This hour-long animation "visualizes" the 2009 "The Hazards of Love" album rock opera or song cycle of the Portland, Oregon indie band The Decembrists, a set of songs inspired by English Sixities folk rock. The title is the name of a 1966 EP album by the English singer Anne Briggs. The Decembrists' album, a Wikipedia article explains, 'tells the tale of a woman named Margaret; her shape-shifting lover, William; his fey forest queen mother; and a cold-blooded, lascivious rake, who recounts with spine-tingling ease how he came "to be living so easy and free" in "The Rake's Song". Lavender Diamond’s Becky Stark and My Brightest Diamond’s Shara Worden deliver the lead vocals for the female characters, while My Morning Jacket’s Jim James, Robyn Hitchcock and The Spinanes’ Rebecca Gates appear in supporting roles. The range of sounds reflects the characters' arcs, from the accordion’s singsong lilt in "Isn’t it a Lovely Night?" to the heavy metal thunder of "The Queen’s Rebuke/The Crossing."'

The film is a floating visual voyage that begins with gently descending seed pods and exploding puff-balls and morphs into imaginary landscapes and animated constellations in deep, rich colors, all very much in the acid trip vein of psychedelic Sixties extravaganzas. But this is more like looking into a kaleidoscope than following a dream narrative in the vein of the Beatles' Yellow Submarine or, to move well into the Seventies, the immortal The Wall of Pink Floyd, who also seem to be a musical influence. It's very pretty but also can seem rather aimless and vapid unless you happen to be a big fan of The Decembrists or folk rock and acutely responsive to the music's changing moods. I didn't personally find that the various songs were very strikingly illustrated in the animated visualizations. As a matter of fact, watching Pink Floyd performing "Time" live at Earls Court on YouTube seemed to me a more exciting visual experience -- as a dramatic accompaniment of rock music -- than this film, and the sound is richer too. There's a limit to how psychedelic folk rock can be. The soaring echo chambers and wailing electric guitars of a psychedelic band like Pink Floyd move the mind more intensely into trippy-ness than the gentle strains. And it's not a bad idea when visualizing music to visualize the performers. Remember how Mickey Mouse meets Maestro Stokowski in Fantasia? Nonetheless Here Come the Waves: The Hazards of Love Visualized does have some spectacular passages, especially at the beginning and the end.

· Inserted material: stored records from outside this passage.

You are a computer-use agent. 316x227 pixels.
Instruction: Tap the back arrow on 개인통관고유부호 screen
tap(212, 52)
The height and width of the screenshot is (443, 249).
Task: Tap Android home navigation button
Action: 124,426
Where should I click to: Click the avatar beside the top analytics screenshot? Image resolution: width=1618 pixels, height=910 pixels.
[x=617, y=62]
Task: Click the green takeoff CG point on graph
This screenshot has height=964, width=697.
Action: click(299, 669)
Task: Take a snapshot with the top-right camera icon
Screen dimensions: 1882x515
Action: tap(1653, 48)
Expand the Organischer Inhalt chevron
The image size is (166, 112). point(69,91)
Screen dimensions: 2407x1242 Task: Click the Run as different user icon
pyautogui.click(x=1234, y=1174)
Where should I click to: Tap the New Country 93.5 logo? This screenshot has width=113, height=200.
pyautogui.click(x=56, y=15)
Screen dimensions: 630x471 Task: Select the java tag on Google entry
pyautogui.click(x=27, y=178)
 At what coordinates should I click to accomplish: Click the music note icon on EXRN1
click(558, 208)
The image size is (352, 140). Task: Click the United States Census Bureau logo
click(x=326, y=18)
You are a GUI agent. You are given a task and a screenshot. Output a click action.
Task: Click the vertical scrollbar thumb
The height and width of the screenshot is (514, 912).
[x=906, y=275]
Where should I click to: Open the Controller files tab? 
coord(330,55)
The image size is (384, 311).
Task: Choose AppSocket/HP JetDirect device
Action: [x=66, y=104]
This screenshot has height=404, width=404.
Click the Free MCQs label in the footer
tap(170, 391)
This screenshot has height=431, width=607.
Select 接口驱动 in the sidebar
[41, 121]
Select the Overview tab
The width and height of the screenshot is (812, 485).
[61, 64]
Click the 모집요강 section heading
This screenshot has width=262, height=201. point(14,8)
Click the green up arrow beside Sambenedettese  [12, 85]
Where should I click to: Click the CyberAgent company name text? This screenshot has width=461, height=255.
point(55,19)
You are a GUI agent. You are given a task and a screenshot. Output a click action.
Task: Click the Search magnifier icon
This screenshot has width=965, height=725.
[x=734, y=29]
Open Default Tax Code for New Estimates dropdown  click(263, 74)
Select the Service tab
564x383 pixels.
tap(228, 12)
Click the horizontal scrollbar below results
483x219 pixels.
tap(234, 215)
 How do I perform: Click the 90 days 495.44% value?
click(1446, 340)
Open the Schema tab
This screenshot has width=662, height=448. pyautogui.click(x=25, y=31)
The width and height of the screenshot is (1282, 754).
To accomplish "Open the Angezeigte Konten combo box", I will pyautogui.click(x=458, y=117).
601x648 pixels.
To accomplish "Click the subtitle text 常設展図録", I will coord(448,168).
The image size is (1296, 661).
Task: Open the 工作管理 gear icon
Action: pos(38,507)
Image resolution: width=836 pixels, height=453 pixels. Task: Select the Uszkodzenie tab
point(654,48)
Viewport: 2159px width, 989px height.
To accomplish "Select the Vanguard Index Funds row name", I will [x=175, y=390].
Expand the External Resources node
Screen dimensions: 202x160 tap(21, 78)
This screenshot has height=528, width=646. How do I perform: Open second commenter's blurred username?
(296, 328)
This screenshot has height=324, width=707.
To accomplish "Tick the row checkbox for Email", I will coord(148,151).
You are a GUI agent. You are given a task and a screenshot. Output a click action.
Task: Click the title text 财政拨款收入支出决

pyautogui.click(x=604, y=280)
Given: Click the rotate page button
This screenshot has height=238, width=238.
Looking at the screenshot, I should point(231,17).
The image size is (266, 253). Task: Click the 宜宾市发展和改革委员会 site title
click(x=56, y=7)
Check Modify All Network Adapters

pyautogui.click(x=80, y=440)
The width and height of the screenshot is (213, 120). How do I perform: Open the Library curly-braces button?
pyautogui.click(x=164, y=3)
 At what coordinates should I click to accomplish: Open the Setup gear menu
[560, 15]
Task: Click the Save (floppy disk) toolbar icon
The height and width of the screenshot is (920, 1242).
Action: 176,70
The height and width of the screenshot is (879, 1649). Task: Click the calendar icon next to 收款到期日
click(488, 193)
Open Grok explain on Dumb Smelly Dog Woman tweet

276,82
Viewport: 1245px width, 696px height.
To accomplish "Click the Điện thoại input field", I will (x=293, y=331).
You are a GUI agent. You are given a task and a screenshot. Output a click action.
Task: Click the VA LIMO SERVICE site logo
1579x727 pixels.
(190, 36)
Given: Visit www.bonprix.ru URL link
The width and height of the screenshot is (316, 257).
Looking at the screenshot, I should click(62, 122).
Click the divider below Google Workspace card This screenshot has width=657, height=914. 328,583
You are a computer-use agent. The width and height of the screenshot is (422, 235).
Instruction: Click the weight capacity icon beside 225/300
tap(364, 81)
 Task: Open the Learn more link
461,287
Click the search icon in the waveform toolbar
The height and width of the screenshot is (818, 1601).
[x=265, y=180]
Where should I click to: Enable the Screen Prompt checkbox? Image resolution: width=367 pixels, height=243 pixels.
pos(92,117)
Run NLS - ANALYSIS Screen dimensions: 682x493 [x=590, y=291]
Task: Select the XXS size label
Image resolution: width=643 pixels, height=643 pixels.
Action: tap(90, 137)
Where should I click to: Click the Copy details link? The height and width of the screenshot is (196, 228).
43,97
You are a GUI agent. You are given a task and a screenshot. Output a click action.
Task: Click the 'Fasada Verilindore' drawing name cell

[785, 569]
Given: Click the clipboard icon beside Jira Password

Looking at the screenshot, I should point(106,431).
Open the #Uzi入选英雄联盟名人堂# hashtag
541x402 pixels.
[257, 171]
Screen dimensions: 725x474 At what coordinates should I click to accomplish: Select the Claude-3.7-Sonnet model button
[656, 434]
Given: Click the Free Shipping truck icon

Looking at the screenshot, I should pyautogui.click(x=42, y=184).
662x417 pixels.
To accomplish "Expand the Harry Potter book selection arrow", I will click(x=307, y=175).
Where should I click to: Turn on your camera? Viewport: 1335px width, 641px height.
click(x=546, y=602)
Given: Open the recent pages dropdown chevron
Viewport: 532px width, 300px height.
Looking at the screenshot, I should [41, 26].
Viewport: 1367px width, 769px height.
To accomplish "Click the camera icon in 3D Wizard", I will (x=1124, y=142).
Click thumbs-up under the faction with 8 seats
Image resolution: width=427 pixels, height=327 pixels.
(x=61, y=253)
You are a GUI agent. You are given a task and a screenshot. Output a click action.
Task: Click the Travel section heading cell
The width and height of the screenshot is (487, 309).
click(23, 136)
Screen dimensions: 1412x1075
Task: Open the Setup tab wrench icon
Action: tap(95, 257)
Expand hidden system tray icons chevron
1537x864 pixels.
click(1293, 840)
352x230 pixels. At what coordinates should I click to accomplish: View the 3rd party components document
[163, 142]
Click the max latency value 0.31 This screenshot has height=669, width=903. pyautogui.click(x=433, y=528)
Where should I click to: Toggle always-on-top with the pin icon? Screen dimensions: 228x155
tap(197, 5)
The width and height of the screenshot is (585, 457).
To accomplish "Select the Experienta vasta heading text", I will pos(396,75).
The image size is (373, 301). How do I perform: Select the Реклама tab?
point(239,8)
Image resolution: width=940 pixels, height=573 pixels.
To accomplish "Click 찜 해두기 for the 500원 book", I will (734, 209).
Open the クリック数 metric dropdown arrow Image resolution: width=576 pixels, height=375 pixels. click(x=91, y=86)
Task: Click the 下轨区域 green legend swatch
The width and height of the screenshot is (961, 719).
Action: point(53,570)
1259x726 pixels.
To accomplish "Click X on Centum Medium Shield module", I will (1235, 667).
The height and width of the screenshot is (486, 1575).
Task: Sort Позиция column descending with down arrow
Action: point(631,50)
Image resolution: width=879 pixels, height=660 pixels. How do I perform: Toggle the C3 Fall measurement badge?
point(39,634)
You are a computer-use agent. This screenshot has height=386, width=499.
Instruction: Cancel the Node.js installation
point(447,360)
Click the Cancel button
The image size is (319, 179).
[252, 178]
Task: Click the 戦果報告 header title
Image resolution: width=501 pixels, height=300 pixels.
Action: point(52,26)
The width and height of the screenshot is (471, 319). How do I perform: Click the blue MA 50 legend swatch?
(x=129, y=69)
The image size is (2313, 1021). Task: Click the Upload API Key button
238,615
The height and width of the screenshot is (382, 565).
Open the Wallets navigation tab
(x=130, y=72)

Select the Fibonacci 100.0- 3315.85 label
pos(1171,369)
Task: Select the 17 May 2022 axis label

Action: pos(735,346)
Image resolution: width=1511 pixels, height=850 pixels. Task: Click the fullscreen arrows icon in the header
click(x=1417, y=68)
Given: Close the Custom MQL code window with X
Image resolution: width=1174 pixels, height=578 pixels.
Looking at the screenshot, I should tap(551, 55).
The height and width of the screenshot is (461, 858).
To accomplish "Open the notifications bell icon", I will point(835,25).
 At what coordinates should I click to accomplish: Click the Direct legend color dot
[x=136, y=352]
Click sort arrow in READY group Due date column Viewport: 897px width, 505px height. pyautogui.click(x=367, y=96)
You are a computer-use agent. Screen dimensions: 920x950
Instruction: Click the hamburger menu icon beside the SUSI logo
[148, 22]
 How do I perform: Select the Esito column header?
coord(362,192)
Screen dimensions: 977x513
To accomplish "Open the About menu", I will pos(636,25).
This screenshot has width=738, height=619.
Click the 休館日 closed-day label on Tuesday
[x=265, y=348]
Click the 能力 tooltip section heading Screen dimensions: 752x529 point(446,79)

On the other hand, Billboard wrote of this film that "the visuals function as impressionistic landscapes and atmospheres evocative of the unfolding drama like a richly imagined liquid lightshow." I am merely showing my ignorance. Or is it simply that you had to be there, had to be a fan of The Decenbrists' (in fact highly acclaimed) EMI/Capital album delighting in the way this film raises the group by implication to the level of musical visionaries? Obviously, it helps a lot to have an incestuous familiarity with this album before you watch the film. You see what you are ready to see. And I wasn't ready. The album was toured live from Portland through New York’s Radio City Music Hall and on to big summer music gatherings including Bonnaroo, Lollapalooza and Austin City Limits. It grows on you. And as for the film, it certainly deserved to be shown on the big screen as one of the most ambitious animation efforts of the past year.

The collaboration is an impressive one. Peter Sluszkais is a New York-based animator focused on stop-motion and photo-based effects. Julia Pott is a versatile young English animator with a 2009 MA from the Royal College of Art. Guilherme Marcondes is a Brazilian illustrator and animator who has lived and worked in London and (currently) New York. Santa Maria is a directing team comprised of Josh Goodrich and David Hill whose eclectic work bridges styles and includes animation and live action film. Sluszka, Pott, Marcondes, and Santa Maria, respectively, directed four successive segments of the film, each containing four or five musical pieces. Sluszka's ultra-slow motion capture of exploding mushrooms and elegantly disseminating seed pods fades into Julia Pott's line art of wolves and foxes hovering in geometric constellations; then Guilherme Marcondes takes over with his renderings of skeletons caught among leafless branches and verdant human arms that unfurl like ferns. Santa Maria winds up with cosmic computer-generated vistas and cartoons of splintering bones. The various segments were curated by the visual arts collective Flux and the whole was produced by Hornet.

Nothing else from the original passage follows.